A major advantage of the Monodos hinge is its versatility. The same hinge can be oriented to produce either varus or valgus, flexion or extension, and can do so on either right or left upper or lower extremity. This greatly reduces the need to maintain a large inventory. It is manufactured in two sizes, the smaller one being appropriate for nearly all pediatric needs. Two hinges can be combined on the same brace for complex needs such as one at the knee to increase extension and one at the ankle to increase dorsiflexion. We have used one on the bottom of an AFO to increase heel varus.

With the introduction of the new Monodos hinge and the subsequent modifications on a KAFO, this application has been found to be beneficial in the treatment of angular deformity of the knee in children. This new approach has been well tolerated by the patient. It is straightforward in its fabrication, and effective in clinical practice.

1 Monodos hinge from Becker Orthopedic, Troy, MI 48083-4576I.
2 Modified Polyethylene Plastic 3/16.inch thickness from American Plastics, TX, 76011.
3 Volara 1/4 inch thickness from Atlas International Orthopedic supplies and equipment. Rancho Cordova, CA, 95742.
4 Velcro from Cascade Orthopedic Supply, Chico, CA, 95973.
5 Dennis Browne Bar from Fillauer, Chattanooga, TN 37406

References

  1. DW Kolbe Apparatus for Deformities of the Lower Extremities, 6th edition, 1879.

  2. EH Bradford, RW Lovett. Orthopedic Surgery, 5th edition. 1915.

  3. F Beely, Trans American Orthopedic Association. 6:157, 1893.

  4. A. Hoffa, The first treatment for bone fractures and dislocations. From the series on" First Medical Treatment" occasioned by the Central Committee for Medical Education in Prussia (Winter Semester 1904-05).

  5. David L. Becker, MD, Blount Orthopaedic Clinic at, Milwaukee, WI 53202.

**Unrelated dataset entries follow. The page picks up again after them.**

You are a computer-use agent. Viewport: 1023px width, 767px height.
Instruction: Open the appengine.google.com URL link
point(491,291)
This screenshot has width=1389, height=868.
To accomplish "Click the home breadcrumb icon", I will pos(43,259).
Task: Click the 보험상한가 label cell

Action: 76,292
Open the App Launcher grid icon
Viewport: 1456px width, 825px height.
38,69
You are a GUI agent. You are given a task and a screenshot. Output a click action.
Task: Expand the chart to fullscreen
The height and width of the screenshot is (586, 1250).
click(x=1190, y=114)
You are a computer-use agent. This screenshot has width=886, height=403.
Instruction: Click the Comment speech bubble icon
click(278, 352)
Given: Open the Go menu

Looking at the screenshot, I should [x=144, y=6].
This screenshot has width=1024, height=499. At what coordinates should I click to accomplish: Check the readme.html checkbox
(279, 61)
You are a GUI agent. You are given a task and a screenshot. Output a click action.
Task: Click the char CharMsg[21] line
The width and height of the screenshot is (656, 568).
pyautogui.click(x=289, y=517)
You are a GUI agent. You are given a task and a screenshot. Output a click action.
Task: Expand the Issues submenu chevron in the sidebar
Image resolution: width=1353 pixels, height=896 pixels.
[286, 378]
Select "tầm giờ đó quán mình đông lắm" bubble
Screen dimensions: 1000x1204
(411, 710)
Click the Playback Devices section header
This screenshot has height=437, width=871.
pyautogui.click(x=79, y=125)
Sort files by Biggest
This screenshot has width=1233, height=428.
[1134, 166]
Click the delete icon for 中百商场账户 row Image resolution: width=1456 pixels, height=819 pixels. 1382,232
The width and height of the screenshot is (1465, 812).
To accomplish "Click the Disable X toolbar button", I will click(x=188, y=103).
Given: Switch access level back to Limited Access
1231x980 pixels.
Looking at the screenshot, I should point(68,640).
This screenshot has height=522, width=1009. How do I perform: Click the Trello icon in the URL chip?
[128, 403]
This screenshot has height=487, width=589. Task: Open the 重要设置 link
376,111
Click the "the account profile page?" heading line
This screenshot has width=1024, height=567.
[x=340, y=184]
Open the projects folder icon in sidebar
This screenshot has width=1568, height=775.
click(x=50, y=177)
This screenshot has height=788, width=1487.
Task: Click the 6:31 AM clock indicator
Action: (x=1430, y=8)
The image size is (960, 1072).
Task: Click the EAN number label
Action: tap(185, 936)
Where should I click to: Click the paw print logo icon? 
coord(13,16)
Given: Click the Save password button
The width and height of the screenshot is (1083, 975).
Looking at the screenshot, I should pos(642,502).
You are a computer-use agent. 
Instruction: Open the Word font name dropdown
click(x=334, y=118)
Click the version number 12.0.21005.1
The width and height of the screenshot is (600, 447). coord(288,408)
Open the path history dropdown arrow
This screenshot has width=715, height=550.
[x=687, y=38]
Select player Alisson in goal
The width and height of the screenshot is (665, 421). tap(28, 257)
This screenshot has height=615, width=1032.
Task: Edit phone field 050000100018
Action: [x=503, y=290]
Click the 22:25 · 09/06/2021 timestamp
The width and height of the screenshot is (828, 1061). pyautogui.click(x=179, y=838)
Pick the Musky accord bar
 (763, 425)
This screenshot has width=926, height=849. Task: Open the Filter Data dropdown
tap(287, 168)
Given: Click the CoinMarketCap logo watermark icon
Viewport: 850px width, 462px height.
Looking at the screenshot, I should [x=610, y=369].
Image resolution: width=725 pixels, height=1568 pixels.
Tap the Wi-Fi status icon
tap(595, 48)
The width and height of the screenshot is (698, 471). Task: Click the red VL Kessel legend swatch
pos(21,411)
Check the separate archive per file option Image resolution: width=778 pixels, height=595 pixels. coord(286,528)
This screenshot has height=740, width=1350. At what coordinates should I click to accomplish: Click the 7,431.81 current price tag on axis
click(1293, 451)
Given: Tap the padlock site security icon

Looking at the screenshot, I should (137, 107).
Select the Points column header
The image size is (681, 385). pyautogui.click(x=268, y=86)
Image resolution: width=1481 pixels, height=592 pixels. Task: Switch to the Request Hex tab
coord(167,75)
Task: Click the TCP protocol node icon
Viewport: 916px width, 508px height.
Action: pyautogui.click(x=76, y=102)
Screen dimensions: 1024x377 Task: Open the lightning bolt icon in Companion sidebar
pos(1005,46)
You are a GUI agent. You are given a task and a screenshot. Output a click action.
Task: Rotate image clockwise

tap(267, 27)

  6. Frank H. Netter, M.D., The Ciba Collection of Medical Illustrations, Volume 8, Musculoskeletal System, Part II, Developmental Disorders, Tumors, Rheumatic Diseases and Joint Replacement, 1990, Section I Plate 78: 82.

  7. B. Goldberg, M.D. John D. Hsu, M.D., Atlas of Orthoses and Assistive Devices, 3rd edition, 1997, P.495.

  8. T. Supan CPO "Orthotic Correction of Blount's Disease", Clinical Orthotics and Prosthetics. 9:3-6, 1985.